## EXERCISE MATERIALS
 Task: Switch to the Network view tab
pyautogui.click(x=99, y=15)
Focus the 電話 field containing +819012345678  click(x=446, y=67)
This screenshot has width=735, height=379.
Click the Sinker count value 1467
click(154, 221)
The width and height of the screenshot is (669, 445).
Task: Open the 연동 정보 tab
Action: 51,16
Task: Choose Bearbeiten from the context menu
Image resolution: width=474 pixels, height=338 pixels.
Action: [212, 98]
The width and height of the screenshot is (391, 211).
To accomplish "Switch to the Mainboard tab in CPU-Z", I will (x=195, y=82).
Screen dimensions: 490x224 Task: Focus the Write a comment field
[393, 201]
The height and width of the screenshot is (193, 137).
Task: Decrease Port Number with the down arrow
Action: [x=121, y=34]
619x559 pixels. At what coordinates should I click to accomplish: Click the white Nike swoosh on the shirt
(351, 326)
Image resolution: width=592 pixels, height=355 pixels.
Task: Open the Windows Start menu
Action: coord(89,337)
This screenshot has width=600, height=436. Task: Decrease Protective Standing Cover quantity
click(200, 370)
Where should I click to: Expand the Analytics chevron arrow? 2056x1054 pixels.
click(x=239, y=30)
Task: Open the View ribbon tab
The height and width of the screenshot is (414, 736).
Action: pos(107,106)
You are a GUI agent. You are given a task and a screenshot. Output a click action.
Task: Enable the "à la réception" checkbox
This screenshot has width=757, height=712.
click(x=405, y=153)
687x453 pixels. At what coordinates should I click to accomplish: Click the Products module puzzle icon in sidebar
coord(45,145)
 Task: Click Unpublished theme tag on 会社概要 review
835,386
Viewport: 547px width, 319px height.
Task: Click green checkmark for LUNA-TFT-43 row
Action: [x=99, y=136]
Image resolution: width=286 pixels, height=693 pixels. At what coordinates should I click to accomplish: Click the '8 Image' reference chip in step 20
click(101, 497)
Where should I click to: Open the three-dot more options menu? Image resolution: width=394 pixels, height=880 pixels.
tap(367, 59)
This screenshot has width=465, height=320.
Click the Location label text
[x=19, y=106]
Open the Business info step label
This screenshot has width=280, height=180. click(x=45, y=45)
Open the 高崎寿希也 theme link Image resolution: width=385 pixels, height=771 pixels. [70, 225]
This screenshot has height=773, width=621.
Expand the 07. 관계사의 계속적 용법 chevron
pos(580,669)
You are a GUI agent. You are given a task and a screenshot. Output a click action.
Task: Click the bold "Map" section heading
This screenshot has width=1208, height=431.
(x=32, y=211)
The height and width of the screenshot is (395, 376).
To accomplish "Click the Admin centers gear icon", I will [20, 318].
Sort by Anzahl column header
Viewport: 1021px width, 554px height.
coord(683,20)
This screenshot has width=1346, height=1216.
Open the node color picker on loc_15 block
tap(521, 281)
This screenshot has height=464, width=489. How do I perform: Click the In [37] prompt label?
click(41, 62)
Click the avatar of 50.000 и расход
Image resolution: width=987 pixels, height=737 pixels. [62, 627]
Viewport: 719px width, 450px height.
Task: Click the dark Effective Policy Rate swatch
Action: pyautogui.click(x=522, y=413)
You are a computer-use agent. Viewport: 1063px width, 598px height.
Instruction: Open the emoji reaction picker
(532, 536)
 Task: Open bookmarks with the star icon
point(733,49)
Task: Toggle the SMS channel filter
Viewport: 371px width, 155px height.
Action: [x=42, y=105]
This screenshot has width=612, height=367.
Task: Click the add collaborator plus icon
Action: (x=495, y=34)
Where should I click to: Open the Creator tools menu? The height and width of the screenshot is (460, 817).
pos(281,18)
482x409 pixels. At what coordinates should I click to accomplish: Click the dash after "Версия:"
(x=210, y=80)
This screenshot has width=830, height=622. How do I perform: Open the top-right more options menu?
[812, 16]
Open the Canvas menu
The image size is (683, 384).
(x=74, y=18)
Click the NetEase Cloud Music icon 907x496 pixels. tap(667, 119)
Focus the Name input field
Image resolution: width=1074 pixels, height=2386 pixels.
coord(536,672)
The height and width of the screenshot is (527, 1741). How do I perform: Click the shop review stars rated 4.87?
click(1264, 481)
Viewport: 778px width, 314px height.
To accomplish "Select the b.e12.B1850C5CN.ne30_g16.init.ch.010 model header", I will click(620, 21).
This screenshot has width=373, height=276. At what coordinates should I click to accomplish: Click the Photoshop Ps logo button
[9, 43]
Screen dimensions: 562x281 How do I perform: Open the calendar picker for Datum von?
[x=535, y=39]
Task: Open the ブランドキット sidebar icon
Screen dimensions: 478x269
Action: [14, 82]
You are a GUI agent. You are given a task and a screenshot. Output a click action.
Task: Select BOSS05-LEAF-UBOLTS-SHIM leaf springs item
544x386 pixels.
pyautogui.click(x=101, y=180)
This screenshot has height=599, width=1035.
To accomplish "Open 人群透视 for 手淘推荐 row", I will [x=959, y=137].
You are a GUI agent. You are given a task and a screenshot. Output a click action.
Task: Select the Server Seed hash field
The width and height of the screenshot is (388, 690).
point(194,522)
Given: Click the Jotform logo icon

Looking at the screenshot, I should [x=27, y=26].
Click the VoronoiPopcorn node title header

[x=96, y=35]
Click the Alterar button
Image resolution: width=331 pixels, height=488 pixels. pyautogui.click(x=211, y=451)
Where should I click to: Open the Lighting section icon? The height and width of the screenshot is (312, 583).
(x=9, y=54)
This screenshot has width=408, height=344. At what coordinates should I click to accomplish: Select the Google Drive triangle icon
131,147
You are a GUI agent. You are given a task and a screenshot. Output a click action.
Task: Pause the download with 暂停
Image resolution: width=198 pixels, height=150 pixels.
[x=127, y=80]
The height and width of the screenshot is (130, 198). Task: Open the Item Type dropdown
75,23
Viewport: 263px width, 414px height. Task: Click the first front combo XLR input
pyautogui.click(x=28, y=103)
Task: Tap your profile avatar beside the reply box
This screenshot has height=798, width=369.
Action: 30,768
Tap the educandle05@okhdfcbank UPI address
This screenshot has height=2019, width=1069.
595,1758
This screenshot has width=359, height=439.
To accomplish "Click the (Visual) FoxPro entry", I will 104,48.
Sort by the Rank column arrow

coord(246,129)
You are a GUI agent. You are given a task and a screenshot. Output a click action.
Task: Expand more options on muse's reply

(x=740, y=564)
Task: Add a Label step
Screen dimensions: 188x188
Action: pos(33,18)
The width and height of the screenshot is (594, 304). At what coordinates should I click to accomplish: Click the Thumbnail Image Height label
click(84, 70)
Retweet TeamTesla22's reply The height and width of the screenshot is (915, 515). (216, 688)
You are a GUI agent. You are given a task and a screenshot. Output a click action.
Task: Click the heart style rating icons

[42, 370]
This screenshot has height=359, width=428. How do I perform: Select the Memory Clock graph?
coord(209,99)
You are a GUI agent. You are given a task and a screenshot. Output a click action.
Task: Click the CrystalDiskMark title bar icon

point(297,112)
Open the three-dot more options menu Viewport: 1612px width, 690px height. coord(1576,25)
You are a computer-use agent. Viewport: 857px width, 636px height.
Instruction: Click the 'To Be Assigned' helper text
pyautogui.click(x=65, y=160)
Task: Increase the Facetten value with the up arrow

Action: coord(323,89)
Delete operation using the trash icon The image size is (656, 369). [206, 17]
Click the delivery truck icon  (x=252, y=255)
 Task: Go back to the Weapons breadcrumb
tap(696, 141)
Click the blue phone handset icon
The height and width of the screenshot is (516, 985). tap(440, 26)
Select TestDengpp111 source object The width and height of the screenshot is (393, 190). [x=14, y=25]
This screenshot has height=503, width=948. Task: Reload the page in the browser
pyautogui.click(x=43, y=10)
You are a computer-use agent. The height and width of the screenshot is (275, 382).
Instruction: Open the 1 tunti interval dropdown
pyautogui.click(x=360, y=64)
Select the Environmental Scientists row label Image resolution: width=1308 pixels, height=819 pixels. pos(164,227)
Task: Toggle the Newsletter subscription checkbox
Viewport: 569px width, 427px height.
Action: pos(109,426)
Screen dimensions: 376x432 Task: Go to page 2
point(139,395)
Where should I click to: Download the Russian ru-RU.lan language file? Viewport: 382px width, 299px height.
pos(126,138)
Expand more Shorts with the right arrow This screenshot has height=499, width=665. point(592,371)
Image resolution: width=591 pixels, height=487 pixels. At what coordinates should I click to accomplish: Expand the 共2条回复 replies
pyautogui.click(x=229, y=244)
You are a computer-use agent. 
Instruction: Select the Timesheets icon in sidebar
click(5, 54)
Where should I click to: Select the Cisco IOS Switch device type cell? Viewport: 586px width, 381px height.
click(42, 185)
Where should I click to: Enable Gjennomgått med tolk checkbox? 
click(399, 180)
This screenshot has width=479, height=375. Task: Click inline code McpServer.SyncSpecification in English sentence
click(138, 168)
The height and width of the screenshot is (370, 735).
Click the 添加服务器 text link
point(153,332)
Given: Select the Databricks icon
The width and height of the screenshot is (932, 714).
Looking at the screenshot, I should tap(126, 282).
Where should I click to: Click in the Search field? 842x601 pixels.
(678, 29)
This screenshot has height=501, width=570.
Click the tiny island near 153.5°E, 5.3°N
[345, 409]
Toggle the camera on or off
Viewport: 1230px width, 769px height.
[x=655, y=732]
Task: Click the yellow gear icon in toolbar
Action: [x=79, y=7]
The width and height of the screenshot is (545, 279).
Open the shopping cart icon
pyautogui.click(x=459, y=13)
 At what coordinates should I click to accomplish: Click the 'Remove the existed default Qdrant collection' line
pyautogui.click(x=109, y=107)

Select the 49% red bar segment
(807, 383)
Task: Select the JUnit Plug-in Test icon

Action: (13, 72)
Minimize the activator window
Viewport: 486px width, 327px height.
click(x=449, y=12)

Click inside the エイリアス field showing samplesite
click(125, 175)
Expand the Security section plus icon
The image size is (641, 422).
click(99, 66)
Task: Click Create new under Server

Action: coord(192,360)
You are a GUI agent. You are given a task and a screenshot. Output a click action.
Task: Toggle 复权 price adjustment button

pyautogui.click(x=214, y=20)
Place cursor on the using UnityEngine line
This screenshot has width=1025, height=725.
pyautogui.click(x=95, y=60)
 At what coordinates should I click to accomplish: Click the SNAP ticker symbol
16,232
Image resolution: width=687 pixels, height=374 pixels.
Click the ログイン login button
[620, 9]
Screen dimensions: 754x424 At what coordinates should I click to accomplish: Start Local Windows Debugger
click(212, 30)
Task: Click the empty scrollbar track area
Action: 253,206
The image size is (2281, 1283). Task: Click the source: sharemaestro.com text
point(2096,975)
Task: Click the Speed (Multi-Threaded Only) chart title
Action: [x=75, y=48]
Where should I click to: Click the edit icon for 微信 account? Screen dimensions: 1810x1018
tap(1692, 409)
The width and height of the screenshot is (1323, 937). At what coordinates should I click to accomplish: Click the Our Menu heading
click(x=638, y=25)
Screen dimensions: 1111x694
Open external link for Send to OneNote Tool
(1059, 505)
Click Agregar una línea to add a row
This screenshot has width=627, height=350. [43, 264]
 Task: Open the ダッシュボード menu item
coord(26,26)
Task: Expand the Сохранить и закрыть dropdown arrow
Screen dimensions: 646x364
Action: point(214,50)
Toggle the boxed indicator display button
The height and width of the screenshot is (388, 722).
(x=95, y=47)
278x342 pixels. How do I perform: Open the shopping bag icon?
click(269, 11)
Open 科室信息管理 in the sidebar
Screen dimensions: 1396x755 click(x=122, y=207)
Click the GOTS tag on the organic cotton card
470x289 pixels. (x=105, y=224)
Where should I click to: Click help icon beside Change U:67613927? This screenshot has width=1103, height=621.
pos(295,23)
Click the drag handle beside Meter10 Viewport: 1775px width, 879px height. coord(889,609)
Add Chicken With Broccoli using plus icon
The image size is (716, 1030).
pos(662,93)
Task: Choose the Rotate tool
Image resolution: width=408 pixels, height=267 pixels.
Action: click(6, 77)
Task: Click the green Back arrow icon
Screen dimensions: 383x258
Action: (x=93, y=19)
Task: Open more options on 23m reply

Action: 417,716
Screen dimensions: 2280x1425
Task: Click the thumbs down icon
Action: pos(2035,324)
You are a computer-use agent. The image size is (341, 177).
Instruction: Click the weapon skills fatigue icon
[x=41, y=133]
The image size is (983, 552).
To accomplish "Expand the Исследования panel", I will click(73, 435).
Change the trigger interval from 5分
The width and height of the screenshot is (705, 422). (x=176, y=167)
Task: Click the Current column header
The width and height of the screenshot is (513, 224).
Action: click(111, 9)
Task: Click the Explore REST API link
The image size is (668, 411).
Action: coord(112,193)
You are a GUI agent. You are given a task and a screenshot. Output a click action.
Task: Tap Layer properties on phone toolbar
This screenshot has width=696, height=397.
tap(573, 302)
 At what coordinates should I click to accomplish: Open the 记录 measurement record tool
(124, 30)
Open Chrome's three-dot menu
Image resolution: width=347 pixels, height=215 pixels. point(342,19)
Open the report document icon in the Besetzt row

## TASK DIRECTIONS
Write out once more the lines above beginning at the line with "Open 科室信息管理 in the sidebar"; continue through the final line and stop there.

## WORKED SOLUTION
Open 科室信息管理 in the sidebar
Screen dimensions: 1396x755 click(x=122, y=207)
Click the GOTS tag on the organic cotton card
470x289 pixels. (x=105, y=224)
Where should I click to: Click help icon beside Change U:67613927? This screenshot has width=1103, height=621.
pos(295,23)
Click the drag handle beside Meter10 Viewport: 1775px width, 879px height. coord(889,609)
Add Chicken With Broccoli using plus icon
The image size is (716, 1030).
pos(662,93)
Task: Choose the Rotate tool
Image resolution: width=408 pixels, height=267 pixels.
Action: click(6, 77)
Task: Click the green Back arrow icon
Screen dimensions: 383x258
Action: (x=93, y=19)
Task: Open more options on 23m reply

Action: 417,716
Screen dimensions: 2280x1425
Task: Click the thumbs down icon
Action: pos(2035,324)
You are a computer-use agent. The image size is (341, 177).
Instruction: Click the weapon skills fatigue icon
[x=41, y=133]
The image size is (983, 552).
To accomplish "Expand the Исследования panel", I will click(73, 435).
Change the trigger interval from 5分
The width and height of the screenshot is (705, 422). (x=176, y=167)
Task: Click the Current column header
The width and height of the screenshot is (513, 224).
Action: click(111, 9)
Task: Click the Explore REST API link
The image size is (668, 411).
Action: coord(112,193)
You are a GUI agent. You are given a task and a screenshot. Output a click action.
Task: Tap Layer properties on phone toolbar
This screenshot has width=696, height=397.
tap(573, 302)
 At what coordinates should I click to accomplish: Open the 记录 measurement record tool
(124, 30)
Open Chrome's three-dot menu
Image resolution: width=347 pixels, height=215 pixels. point(342,19)
Open the report document icon in the Besetzt row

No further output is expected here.